Kasturi Ratan Verma, 31, a PhD scholar based out of Mumbai discovered the brand over three years ago when she was browsing through different stalls at the Lil Flea in the city. “All the footwear that I own is from Kurio!” she says.
So, what does she like about footwear from the brand?
She says that in addition the footwear being extremely comfortable, she likes the fact that it is made up of sustainable materials. She is also quick to point out that Kurio footwear that she buys are priced reasonably compared to several sustainable fashion brands that exist in the market.
The straps of the footwear are made completely of fabric sourced from artisans and scraps of waste cloth material from stitching units. In addition to that, the sole of the footwear is made up of recycled tyres. They also use sheets made up of recycled material and the soft padding of the insole is also made of recycled material sourced from vendors.

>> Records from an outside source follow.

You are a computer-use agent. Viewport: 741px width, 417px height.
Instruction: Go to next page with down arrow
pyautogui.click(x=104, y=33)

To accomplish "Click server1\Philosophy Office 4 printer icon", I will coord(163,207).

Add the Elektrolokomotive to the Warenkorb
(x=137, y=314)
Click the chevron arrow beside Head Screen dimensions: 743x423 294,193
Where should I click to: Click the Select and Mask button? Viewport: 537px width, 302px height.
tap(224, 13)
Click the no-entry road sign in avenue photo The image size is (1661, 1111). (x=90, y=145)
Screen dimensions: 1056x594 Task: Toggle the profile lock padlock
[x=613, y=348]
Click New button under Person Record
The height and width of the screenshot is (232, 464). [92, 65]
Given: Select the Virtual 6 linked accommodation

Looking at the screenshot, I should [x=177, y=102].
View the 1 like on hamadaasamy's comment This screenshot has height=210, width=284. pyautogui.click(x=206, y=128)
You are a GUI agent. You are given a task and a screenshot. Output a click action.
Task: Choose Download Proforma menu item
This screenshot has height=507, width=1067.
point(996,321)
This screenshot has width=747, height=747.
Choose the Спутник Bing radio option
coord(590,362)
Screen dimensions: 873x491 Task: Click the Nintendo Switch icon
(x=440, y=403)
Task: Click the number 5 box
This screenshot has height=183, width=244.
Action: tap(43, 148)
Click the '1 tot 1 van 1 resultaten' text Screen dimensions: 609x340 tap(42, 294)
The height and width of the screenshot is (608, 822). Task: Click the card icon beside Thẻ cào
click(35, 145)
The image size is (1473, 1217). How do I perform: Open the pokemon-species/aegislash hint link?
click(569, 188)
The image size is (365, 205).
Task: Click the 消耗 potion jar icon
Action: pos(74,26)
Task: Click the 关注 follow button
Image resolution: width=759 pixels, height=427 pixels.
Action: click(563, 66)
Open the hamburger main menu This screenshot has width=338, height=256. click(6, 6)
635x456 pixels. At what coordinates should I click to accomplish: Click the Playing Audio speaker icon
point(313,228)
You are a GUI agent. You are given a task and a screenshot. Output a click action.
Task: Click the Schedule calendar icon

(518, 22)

Some of the fabric used are indigenously sourced from different corners of the country. These are naturally dyed, handspun and handwoven. “Khadi, Ajrakh, Kalamkari, are examples of indie fabrics that have been used in many of their collections,” says Megha.
“The water footprint and carbon footprint of our products are much less than any footwear made out of virgin material and assembly line setups. We also manufacture in such a way that the waste generated out of the production process is minimal,” says Megha.
Another reason why Kasturi felt good supporting the brand other than the quality and the sustainability aspect is the fact that it supports local artisans and weavers. These fabrics come from different weaving clusters across the country sourced directly from artisan communities.
Seven years ago, Khushboo Sheikh was in the 8th standard when her father had to undergo a major operation due to liver problems. Her father was a professional zardosi artist but had to stop working after the operation as it started taking a toll on his health. It was very difficult for the family to make ends meet. Thankfully, she could finish her schooling because her brothers were working at the time and they could fund her education.
However, once she started going to college she wanted to be financially independent. One day, her brother-in-law who is an artisan told her about Kurio and how she could earn money by working at home. Kushboo, now 20, is on her way to finishing the third year of her B.Com degree.
It has been three years since she started working for Kurio making small patches out of waste material for brooches, pouches and other accessories. “I like working with Kurio because not only this gives me the comfort from working at home, I have also been given training in leaning new skills like stitching,” says Khushboo joyously. Her brother-in-law is also a karigar (artisan) who is working closely with Kurio, producing footwear for them.
So, how did they get the karigars on board?
Reaching out to the Karigars was purely ground-work, says Megha. She also adds that convincing them was a challenge because it involves developing trust, training and managing the karigars. However, they overcame this challenge by getting in touch with local NGOs who had contextual knowledge and were already working with these artisans.
“Karigars also started taking interest because they were getting regular payment along with regular, assured work,” she adds. Since they began in 2015, Megha asserts that Kurio has impacted the lives of at least 200 such artisans if not more.
Other challenges that Megha faces is developing a network and a supply chain for the materials. Also, since Kurio is a bootstrapped business, it is a challenge managing working capital. But, with time and experience, Megha believes that these challenges are being dealt with one day at a time.
Fashion being the second largest contributor to pollution, Megha truly believes that there is an ardent need for more initiatives and businesses that produce sustainably. “We strongly believe that environmental damage can be countered only if we make sustainable fashion more available, accessible and affordable. And currently, we are aiming for the same,” she says, signing off.